Count Leo Tolstoy was born in 1828 on the family estate of Yasnaya Polyana, in the Tula province, where he spent most of his early years, together with his several brothers. In 1844 he entered the University of Kazan to read Oriental Languages and later Law, but left before completing a degree. He spent the following years in a round of drinking, gambling and womanizing, until weary of his idle existence he joined an artillery regiment in the Caucasus in 1851.
He took part in the Crimean war and after the defence of Sevastopol wrote The Sevastopol Sketches (1855-6), which established his literary reputation. After leaving the army in 1856 Tolstoy spent some time mixing with the literati in St Petersburg before traveling abroad and then settling at Yasnaya Polyana, where he involved himself in the running of peasant schools and the emancipation of the serfs. His marriage to Sofya Andreyevna Behrs in 1862 marked the beginning of a period of contentment centred around family life; they had thirteen children. Tolstoy managed his vast estates, continued his educational projects, cared for his peasants and wrote both his great novels, War and Peace (1869) and Anna Karenina (1877).

GIVEN INSTRUCTION A >> Turn the part of the listing that opens with the line containing "Open the 简体中文 language dropdown" and closes with the line containing "(x=4, y=632)" into a Markdown table with the columns Row and Listing line, leaving out blank lines.

EXERCISE INPUT >>
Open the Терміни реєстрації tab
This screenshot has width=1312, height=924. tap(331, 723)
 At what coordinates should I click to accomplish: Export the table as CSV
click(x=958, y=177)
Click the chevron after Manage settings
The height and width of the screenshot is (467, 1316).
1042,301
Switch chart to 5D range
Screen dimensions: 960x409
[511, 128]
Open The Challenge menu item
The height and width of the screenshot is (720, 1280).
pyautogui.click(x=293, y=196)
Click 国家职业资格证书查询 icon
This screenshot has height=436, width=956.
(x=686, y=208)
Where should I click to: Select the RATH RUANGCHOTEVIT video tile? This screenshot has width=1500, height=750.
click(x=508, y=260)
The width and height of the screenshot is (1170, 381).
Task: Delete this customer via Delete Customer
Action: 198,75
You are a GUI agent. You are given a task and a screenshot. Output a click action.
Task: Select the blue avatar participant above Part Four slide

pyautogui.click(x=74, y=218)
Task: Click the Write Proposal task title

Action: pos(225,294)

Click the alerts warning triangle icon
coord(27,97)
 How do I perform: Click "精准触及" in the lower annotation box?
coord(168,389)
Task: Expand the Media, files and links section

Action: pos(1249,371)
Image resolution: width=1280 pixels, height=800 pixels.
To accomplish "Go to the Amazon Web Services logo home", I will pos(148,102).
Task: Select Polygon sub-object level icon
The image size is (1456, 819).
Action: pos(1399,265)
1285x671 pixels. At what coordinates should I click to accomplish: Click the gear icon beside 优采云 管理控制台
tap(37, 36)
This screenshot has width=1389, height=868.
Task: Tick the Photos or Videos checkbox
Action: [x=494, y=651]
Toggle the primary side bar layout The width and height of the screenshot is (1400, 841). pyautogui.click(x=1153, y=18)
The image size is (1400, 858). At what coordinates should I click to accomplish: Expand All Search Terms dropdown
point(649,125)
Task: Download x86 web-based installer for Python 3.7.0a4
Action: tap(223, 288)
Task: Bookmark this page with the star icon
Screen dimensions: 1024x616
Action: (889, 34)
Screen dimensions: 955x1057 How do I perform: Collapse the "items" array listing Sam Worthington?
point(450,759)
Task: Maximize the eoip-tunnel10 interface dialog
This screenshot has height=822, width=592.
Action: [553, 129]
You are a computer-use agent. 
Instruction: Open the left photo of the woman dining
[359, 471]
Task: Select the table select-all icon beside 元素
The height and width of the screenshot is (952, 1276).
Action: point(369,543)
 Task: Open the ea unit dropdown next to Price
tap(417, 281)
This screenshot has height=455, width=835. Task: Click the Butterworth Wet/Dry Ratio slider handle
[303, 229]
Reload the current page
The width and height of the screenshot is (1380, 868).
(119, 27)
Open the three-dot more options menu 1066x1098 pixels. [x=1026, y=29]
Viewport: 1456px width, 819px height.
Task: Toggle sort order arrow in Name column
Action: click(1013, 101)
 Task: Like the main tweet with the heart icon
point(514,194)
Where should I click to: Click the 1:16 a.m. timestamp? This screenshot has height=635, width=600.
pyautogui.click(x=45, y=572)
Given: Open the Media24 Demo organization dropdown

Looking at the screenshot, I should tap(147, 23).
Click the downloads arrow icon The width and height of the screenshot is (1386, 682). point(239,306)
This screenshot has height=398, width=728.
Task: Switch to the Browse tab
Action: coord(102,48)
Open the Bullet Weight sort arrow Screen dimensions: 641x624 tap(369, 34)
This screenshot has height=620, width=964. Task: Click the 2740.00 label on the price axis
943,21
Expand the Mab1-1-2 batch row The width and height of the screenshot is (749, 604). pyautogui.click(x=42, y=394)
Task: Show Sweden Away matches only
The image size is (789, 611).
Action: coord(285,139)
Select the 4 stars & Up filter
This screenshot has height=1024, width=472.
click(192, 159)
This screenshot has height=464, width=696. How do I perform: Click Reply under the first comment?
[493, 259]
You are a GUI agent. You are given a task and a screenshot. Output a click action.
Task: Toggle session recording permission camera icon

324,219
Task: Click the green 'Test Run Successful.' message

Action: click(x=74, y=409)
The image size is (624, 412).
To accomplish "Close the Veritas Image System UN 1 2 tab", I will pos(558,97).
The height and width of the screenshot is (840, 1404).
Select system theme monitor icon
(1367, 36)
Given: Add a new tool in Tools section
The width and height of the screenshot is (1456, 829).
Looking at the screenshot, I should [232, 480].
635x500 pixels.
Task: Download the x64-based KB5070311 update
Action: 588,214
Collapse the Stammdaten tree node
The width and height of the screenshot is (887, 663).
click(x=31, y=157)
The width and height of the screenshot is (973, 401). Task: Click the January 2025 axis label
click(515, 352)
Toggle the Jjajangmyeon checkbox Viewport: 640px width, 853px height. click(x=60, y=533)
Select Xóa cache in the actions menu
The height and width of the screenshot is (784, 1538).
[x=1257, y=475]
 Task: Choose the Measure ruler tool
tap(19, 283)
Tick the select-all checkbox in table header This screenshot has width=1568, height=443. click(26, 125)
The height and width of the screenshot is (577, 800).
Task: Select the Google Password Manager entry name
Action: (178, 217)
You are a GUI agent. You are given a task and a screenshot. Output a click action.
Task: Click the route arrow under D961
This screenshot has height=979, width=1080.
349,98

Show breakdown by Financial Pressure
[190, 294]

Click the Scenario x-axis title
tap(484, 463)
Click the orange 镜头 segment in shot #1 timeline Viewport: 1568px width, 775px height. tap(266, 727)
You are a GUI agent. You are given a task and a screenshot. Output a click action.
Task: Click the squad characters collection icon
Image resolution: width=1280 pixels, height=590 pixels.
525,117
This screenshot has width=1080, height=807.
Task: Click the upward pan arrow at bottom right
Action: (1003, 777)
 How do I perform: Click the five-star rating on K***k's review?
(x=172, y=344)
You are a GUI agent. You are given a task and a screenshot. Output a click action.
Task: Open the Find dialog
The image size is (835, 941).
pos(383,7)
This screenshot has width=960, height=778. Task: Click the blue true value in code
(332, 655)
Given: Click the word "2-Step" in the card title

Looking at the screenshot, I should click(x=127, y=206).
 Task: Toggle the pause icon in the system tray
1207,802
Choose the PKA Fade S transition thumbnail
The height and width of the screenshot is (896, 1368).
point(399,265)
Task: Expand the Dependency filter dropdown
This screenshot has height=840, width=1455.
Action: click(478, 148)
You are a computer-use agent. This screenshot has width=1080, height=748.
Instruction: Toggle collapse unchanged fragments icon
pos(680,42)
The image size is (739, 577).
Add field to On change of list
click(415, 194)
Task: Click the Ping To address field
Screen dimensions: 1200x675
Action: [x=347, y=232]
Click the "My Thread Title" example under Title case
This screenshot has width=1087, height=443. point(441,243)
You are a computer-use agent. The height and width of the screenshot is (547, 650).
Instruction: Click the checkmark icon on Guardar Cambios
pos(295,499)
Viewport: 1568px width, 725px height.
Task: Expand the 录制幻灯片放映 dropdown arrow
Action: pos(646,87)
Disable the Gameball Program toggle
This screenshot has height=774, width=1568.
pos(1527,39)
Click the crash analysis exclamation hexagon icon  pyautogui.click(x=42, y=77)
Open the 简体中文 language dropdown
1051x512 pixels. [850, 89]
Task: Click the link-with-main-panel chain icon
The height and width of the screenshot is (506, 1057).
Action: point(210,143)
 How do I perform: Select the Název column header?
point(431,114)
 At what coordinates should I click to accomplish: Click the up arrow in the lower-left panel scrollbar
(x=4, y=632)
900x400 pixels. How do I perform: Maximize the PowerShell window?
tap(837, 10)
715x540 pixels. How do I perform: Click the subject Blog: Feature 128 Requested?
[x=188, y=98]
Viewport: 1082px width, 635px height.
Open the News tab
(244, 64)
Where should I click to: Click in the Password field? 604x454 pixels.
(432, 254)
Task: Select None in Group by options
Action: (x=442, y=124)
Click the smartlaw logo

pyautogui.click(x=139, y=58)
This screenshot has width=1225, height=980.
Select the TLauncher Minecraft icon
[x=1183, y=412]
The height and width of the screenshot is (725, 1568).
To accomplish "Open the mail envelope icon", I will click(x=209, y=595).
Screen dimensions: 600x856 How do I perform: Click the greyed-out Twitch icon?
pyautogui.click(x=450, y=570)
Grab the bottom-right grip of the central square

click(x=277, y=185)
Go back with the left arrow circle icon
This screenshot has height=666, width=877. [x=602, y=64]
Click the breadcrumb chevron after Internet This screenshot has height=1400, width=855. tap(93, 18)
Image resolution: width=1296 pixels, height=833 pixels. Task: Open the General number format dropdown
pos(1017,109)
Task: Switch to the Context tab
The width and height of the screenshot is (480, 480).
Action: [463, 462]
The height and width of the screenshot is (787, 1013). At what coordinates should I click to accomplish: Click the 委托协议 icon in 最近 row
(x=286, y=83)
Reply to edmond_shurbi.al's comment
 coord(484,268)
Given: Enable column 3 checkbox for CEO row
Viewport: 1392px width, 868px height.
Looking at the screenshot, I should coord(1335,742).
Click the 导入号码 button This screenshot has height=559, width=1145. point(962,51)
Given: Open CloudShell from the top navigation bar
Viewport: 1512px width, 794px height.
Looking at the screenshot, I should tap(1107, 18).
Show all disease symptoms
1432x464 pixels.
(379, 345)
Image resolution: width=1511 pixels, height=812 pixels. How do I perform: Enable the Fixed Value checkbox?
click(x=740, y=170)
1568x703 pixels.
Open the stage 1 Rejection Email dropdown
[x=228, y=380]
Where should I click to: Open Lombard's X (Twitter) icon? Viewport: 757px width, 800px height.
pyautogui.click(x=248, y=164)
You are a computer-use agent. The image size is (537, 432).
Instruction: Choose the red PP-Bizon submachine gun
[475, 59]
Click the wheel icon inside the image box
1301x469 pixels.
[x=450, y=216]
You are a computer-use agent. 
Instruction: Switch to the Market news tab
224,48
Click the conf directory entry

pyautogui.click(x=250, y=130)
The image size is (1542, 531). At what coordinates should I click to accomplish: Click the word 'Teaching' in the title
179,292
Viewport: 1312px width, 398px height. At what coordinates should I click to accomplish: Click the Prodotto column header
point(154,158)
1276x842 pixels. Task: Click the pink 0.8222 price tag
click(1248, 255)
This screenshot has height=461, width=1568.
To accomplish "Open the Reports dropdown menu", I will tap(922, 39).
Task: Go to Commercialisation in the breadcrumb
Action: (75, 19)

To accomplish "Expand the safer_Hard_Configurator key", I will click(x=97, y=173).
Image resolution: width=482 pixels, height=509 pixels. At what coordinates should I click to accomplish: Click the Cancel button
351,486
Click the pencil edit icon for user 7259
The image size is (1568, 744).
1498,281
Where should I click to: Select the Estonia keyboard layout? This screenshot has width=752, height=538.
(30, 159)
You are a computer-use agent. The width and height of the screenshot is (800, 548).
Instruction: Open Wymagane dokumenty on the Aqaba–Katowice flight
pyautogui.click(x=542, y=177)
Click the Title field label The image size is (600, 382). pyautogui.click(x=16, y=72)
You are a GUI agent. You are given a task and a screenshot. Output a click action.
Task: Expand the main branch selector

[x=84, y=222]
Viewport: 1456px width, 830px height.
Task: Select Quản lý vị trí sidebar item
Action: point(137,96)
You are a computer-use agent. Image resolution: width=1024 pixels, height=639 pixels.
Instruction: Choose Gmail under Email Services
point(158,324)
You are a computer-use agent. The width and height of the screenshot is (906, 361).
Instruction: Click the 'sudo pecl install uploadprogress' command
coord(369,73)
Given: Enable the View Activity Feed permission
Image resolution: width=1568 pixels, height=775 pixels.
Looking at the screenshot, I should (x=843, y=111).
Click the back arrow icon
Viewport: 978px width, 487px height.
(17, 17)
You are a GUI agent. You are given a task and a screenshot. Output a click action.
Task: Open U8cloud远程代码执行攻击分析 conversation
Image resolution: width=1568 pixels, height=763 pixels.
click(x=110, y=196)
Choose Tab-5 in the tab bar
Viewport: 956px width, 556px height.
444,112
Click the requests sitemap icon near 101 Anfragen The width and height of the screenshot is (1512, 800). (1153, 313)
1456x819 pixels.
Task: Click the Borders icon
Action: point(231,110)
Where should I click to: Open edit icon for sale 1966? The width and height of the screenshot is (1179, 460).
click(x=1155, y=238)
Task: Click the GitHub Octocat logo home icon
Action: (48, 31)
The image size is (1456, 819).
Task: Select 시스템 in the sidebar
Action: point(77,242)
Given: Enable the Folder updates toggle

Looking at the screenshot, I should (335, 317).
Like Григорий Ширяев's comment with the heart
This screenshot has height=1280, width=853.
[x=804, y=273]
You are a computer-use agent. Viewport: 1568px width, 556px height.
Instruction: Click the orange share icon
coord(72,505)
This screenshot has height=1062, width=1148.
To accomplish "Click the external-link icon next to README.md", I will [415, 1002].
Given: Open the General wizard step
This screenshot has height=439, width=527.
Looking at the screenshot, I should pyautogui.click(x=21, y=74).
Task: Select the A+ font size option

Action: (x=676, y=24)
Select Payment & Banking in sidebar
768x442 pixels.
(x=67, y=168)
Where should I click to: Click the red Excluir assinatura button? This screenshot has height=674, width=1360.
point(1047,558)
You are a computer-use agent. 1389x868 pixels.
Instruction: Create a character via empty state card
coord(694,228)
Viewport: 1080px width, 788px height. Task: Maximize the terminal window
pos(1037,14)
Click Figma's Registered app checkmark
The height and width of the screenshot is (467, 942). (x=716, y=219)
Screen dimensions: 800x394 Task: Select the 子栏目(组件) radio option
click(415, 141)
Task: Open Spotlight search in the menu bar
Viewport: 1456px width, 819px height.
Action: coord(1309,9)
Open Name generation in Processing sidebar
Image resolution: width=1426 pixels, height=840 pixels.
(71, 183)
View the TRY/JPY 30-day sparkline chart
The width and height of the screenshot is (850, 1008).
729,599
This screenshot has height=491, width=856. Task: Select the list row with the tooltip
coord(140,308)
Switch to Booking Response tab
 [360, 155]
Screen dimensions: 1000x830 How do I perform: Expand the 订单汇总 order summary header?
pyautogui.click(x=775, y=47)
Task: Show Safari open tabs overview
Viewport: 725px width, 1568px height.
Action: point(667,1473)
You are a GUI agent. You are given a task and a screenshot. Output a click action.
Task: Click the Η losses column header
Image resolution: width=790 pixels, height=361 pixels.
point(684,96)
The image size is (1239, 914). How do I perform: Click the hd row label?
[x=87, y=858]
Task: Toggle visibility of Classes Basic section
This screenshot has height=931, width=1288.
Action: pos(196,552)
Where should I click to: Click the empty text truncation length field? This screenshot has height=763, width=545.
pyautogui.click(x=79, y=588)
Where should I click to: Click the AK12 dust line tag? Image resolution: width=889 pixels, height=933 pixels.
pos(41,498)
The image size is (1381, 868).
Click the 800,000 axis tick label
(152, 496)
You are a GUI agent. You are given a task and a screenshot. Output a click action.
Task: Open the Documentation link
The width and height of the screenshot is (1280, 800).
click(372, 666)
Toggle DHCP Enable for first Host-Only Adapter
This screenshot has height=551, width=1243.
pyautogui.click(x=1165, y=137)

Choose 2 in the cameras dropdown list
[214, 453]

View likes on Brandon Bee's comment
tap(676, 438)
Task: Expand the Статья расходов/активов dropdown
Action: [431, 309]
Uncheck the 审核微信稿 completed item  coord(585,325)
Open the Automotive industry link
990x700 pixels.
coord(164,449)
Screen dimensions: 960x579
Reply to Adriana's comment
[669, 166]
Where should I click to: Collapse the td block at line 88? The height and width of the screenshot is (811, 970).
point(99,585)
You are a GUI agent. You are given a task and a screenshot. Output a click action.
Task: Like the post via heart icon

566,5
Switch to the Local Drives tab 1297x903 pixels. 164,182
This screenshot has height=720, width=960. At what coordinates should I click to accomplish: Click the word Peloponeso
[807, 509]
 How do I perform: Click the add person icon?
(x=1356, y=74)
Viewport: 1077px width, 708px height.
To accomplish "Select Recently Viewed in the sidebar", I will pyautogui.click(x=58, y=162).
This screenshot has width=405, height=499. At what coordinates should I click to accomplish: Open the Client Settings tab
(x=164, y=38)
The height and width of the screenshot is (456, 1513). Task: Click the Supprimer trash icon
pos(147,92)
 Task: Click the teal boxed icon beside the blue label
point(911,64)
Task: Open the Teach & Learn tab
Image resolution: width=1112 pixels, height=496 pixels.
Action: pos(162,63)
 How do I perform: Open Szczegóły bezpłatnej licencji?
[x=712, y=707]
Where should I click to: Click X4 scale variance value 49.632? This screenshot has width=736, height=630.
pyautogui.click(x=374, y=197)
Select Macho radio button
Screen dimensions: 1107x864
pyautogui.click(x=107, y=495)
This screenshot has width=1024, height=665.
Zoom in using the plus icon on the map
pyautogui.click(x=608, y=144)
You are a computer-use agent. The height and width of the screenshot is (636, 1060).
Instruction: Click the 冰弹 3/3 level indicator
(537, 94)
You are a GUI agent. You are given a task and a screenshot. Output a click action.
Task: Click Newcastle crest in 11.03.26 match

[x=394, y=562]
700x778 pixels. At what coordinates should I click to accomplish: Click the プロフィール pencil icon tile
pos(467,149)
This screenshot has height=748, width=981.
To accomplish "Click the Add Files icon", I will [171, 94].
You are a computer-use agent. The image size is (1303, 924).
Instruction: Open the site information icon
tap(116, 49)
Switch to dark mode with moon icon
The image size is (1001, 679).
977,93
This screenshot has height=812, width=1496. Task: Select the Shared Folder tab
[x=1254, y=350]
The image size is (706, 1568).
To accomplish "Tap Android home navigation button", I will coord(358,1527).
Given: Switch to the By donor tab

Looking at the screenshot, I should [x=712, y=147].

GIVEN INSTRUCTION B >>
Answer these questions from the Tolstoy biography:
(i) In what year did Tolstoy enter the University of Kazan?
(ii) Which work established his literary reputation?
(iii) How many children did Tolstoy and Sofya Andreyevna Behrs have?

EXERCISE ANSWER A >>
| Row | Listing line |
|---|---|
| 1 | Open the 简体中文 language dropdown |
| 2 | 1051x512 pixels. [850, 89] |
| 3 | Task: Click the link-with-main-panel chain icon |
| 4 | The height and width of the screenshot is (506, 1057). |
| 5 | Action: point(210,143) |
| 6 |  How do I perform: Select the Název column header? |
| 7 | point(431,114) |
| 8 |  At what coordinates should I click to accomplish: Click the up arrow in the lower-left panel scrollbar |
| 9 | (x=4, y=632) |

EXERCISE ANSWER B >>
(i) 1844
(ii) The Sevastopol Sketches
(iii) Thirteen